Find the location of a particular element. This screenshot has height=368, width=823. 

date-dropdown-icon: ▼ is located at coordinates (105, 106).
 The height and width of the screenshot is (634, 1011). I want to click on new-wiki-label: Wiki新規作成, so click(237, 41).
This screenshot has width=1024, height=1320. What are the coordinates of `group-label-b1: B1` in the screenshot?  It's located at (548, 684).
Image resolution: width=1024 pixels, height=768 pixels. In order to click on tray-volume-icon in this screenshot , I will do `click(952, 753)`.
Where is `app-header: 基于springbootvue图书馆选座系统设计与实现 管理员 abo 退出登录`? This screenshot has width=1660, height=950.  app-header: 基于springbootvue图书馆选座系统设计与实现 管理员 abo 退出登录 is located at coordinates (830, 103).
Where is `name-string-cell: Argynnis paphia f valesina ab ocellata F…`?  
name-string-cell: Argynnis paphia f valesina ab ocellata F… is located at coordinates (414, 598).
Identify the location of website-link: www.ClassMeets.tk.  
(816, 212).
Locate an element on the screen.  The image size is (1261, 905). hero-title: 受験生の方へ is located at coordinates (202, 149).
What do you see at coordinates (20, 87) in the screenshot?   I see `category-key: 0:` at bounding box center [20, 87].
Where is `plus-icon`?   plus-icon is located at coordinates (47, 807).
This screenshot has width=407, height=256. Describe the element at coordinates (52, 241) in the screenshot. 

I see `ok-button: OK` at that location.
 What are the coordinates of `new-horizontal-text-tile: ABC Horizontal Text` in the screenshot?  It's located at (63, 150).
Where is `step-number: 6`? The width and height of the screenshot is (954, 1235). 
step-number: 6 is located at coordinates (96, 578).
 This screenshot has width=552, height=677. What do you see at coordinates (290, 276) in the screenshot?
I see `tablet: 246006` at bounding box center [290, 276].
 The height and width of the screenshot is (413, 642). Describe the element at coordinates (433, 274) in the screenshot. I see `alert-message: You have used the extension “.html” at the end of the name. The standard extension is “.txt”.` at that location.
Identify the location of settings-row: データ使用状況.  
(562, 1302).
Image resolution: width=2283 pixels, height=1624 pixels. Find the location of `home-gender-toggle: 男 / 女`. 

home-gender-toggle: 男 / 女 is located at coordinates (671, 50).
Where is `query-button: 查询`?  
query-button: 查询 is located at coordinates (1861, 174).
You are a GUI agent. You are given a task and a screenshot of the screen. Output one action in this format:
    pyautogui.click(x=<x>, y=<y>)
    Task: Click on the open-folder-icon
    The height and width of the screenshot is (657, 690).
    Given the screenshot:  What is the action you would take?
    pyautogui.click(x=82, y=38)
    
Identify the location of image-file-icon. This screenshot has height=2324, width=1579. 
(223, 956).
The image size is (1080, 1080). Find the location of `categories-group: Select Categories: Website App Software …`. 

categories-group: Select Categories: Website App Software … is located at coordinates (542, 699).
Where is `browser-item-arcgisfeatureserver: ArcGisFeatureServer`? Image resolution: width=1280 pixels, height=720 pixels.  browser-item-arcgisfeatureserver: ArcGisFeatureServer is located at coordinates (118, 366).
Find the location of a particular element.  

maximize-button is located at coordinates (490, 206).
···
• WHAT YOU SHOULD DO
Rewrite the stretch from the start of the entries through the line containing "at (63, 150).", changing "Where is" to "What is the position of" and leaving everything else as it is.

• RESPONSE AREA
Find the location of a particular element. This screenshot has height=368, width=823. 

date-dropdown-icon: ▼ is located at coordinates (105, 106).
 The height and width of the screenshot is (634, 1011). I want to click on new-wiki-label: Wiki新規作成, so click(237, 41).
This screenshot has width=1024, height=1320. What are the coordinates of `group-label-b1: B1` in the screenshot?  It's located at (548, 684).
Image resolution: width=1024 pixels, height=768 pixels. In order to click on tray-volume-icon in this screenshot , I will do `click(952, 753)`.
What is the position of `app-header: 基于springbootvue图书馆选座系统设计与实现 管理员 abo 退出登录`? This screenshot has width=1660, height=950.  app-header: 基于springbootvue图书馆选座系统设计与实现 管理员 abo 退出登录 is located at coordinates (830, 103).
What is the position of `name-string-cell: Argynnis paphia f valesina ab ocellata F…`?  
name-string-cell: Argynnis paphia f valesina ab ocellata F… is located at coordinates (414, 598).
Identify the location of website-link: www.ClassMeets.tk.  
(816, 212).
Locate an element on the screen.  The image size is (1261, 905). hero-title: 受験生の方へ is located at coordinates (202, 149).
What do you see at coordinates (20, 87) in the screenshot?   I see `category-key: 0:` at bounding box center [20, 87].
What is the position of `plus-icon`?   plus-icon is located at coordinates (47, 807).
This screenshot has width=407, height=256. Describe the element at coordinates (52, 241) in the screenshot. 

I see `ok-button: OK` at that location.
 What are the coordinates of `new-horizontal-text-tile: ABC Horizontal Text` in the screenshot?  It's located at (63, 150).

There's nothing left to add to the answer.